The problem asks for the prime factorization of the number 595. Prime factorization means expressing the number as a product of its prime factors.

**step2** Finding the first prime factor

Let's start by checking if 595 is divisible by the smallest prime number, 2. Since 595 ends in 5, it is an odd number, so it is not divisible by 2.
Next, let's check for divisibility by 3. To do this, we sum the digits of 595: 5 + 9 + 5 = 19. Since 19 is not divisible by 3, 595 is not divisible by 3.
Now, let's check for divisibility by 5. Since 595 ends in 5, it is divisible by 5.
$$595 \div 5 = 119$$
So, 5 is a prime factor of 595.

**step3** Finding the prime factors of the quotient

Now we need to find the prime factorization of 119.
Let's check for divisibility by prime numbers starting from 5 (we already know it's not divisible by 2 or 3).
119 does not end in 0 or 5, so it is not divisible by 5.
Next, let's check for divisibility by 7.
$$119 \div 7$$
We can perform the division:
11 divided by 7 is 1 with a remainder of 4.
Bring down the 9 to make 49.
49 divided by 7 is 7.
So, $$119 \div 7 = 17$$.
Therefore, 7 is a prime factor of 119.

**step4** Identifying the final prime factor

The remaining number is 17.
We need to determine if 17 is a prime number.
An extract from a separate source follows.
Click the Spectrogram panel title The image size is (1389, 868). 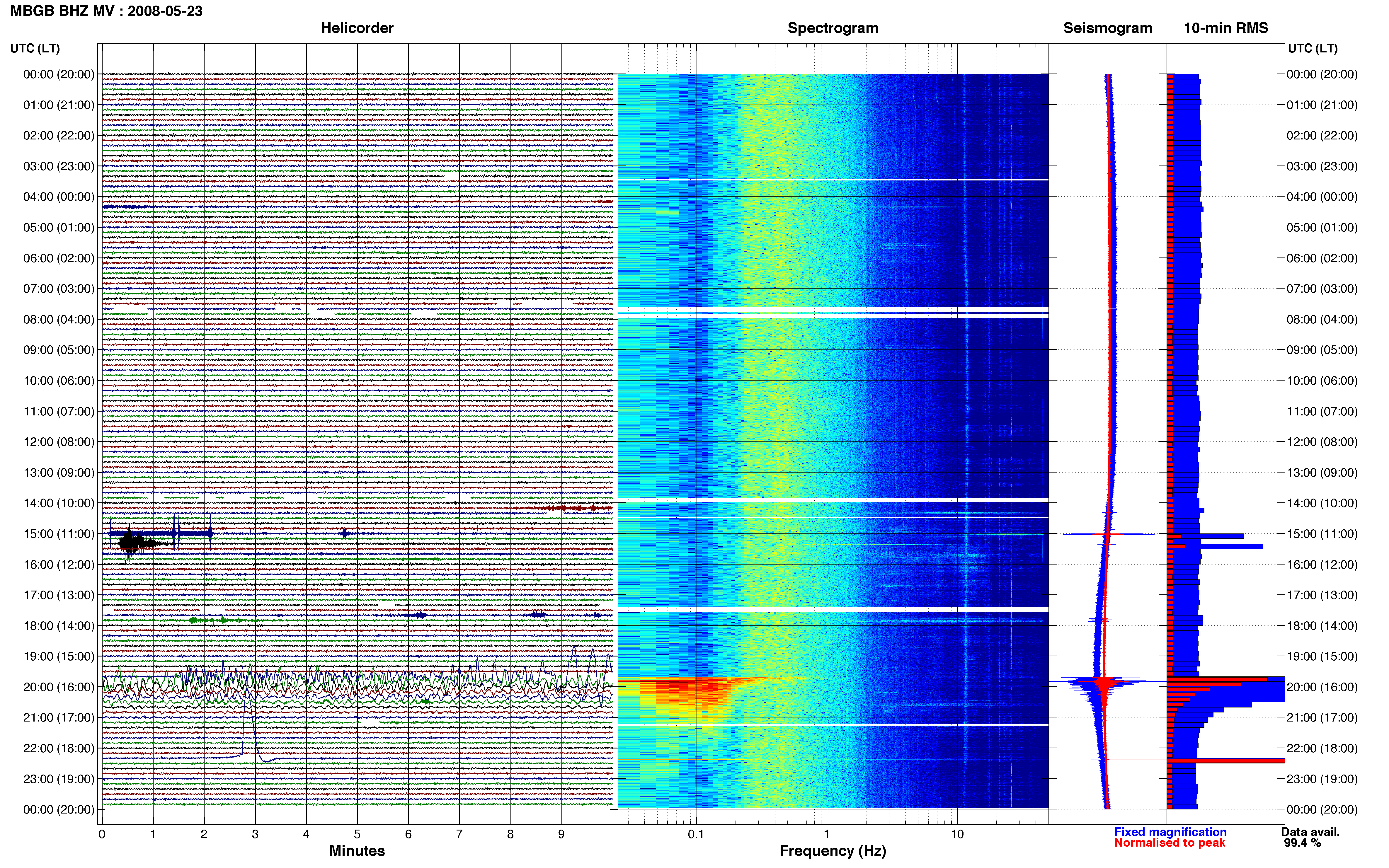[833, 28]
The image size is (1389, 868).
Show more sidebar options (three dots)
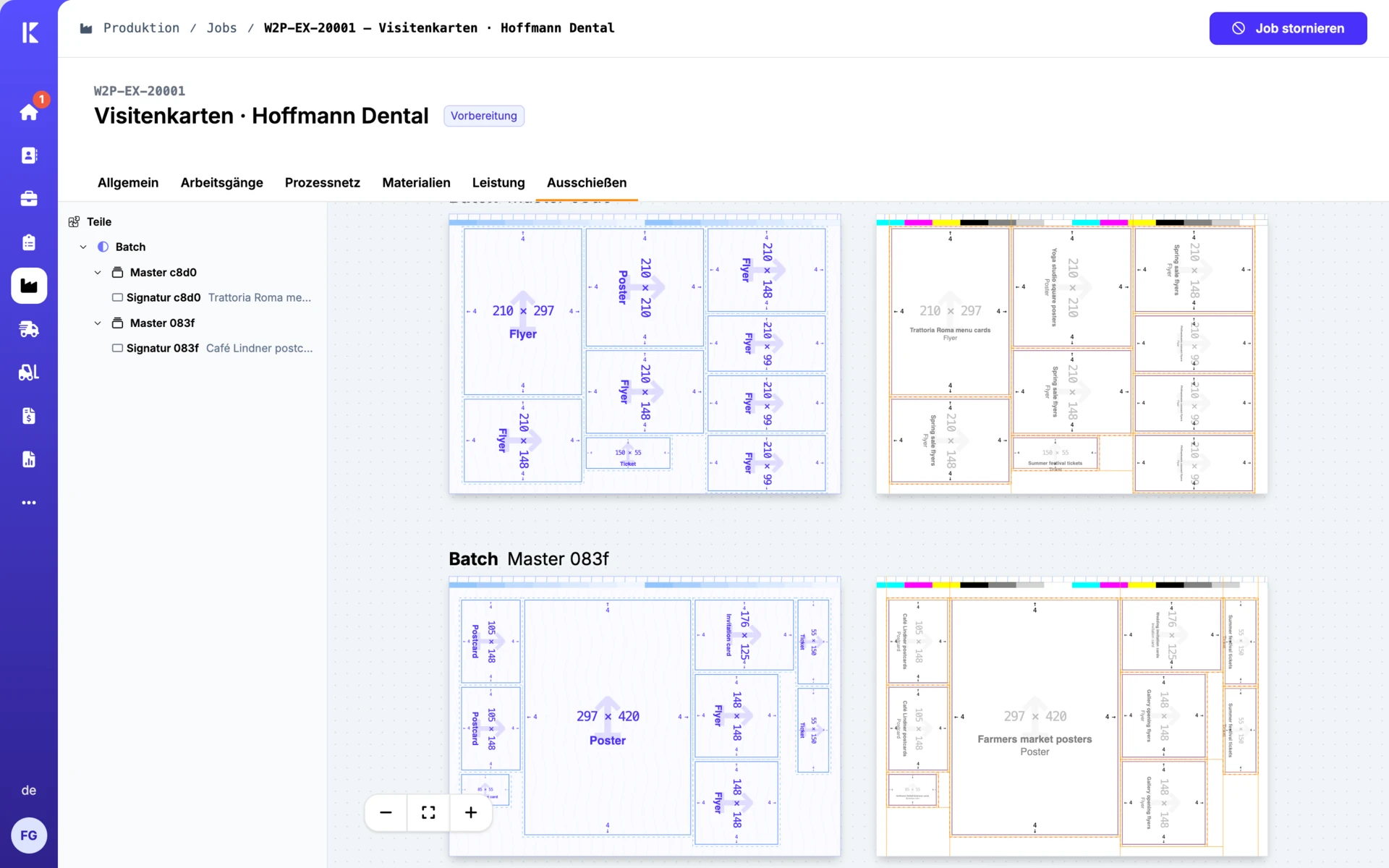point(29,503)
A prime number is a natural number greater than 1 that has no positive divisors other than 1 and itself.
Let's check if 17 is divisible by any prime numbers smaller than its square root (which is approximately 4.12). The primes to check are 2 and 3.
17 is not divisible by 2 (it's odd).
17 is not divisible by 3 (1+7=8, which is not divisible by 3).
Since 17 is not divisible by any prime numbers smaller than itself (other than 1), 17 is a prime number.

**step5** Writing the prime factorization

We found that:
$$595 = 5 \times 119$$
And
$$119 = 7 \times 17$$
Therefore, the prime factorization of 595 is the product of all these prime factors:
$$595 = 5 \times 7 \times 17$$